Exercise brief> Below, set down word for word the lines from the line with "The image size is (226, 172)." up to and including the line with "[x=103, y=63]", and nothing else.

Data excerpts>
---
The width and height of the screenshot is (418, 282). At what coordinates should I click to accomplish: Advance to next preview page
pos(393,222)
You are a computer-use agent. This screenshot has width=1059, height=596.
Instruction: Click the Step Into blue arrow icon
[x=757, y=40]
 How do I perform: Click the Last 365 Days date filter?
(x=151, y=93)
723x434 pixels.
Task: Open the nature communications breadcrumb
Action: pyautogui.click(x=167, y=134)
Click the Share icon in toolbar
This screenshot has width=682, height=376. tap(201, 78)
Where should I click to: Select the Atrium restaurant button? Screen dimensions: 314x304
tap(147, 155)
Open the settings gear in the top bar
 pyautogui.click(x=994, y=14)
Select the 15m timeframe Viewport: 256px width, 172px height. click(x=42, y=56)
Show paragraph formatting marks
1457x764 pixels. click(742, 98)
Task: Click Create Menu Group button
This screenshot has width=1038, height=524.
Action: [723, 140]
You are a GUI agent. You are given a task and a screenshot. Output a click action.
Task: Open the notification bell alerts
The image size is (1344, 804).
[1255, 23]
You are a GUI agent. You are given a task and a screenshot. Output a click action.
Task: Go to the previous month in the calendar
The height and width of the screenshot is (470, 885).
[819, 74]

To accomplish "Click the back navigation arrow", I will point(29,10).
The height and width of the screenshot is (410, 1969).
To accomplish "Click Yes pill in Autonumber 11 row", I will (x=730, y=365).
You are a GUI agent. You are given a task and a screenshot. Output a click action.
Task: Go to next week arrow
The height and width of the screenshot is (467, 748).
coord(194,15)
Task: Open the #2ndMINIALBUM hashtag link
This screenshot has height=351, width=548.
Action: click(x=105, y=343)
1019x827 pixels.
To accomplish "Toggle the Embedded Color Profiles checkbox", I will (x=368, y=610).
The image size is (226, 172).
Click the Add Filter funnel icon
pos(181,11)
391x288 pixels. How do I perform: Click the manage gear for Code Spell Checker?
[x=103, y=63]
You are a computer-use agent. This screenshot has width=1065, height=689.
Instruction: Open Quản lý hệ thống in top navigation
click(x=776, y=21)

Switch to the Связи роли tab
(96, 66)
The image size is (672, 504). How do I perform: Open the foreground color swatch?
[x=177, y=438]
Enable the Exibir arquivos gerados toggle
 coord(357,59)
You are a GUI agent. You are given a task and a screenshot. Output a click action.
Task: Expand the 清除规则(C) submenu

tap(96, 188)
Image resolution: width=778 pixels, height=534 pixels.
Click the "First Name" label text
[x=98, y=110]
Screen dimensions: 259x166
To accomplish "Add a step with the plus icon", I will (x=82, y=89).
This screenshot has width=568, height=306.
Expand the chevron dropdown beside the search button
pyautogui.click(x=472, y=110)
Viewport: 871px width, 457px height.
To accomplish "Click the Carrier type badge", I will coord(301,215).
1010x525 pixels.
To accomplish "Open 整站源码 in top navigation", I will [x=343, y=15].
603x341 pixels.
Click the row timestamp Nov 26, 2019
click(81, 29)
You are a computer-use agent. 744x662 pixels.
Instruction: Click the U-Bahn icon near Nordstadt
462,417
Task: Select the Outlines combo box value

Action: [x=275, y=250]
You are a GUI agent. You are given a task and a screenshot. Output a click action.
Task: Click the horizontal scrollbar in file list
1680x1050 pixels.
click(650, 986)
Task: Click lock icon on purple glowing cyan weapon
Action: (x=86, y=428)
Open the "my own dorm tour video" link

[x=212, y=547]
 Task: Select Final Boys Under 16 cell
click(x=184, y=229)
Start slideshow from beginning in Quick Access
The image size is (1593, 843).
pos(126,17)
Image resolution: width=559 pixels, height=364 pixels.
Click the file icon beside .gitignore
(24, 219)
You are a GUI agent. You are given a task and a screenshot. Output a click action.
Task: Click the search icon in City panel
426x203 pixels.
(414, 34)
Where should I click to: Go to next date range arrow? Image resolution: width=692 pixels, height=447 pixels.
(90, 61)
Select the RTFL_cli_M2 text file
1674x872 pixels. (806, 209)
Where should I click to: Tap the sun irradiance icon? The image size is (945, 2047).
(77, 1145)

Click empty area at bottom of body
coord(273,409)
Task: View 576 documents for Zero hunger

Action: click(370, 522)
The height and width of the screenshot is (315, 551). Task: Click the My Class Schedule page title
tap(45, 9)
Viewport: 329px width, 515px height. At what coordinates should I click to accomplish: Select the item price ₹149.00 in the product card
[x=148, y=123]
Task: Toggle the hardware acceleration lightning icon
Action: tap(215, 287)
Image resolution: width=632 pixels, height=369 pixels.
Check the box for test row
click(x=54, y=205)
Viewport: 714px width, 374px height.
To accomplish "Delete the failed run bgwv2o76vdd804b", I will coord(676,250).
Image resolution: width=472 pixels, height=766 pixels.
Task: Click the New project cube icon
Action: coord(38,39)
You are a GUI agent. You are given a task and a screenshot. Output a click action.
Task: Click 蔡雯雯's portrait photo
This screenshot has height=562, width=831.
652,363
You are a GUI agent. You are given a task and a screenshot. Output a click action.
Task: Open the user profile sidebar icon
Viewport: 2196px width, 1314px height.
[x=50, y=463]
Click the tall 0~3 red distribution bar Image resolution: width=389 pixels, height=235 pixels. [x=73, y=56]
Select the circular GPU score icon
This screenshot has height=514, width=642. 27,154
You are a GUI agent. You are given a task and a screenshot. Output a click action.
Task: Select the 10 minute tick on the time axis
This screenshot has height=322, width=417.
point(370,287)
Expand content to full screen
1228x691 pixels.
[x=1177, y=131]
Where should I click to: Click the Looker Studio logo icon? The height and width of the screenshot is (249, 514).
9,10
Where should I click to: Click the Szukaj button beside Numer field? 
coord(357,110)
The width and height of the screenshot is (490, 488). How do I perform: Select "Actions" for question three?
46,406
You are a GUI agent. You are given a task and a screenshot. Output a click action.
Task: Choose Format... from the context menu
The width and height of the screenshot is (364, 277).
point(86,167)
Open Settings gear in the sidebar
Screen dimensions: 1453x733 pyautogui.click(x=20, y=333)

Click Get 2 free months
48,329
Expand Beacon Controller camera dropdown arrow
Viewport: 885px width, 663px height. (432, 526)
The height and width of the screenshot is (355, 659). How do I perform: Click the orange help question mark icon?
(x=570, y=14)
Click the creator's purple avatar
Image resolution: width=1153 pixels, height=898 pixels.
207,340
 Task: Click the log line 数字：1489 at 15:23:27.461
---
Result for this exercise>
The image size is (226, 172).
Click the Add Filter funnel icon
pos(181,11)
391x288 pixels. How do I perform: Click the manage gear for Code Spell Checker?
[x=103, y=63]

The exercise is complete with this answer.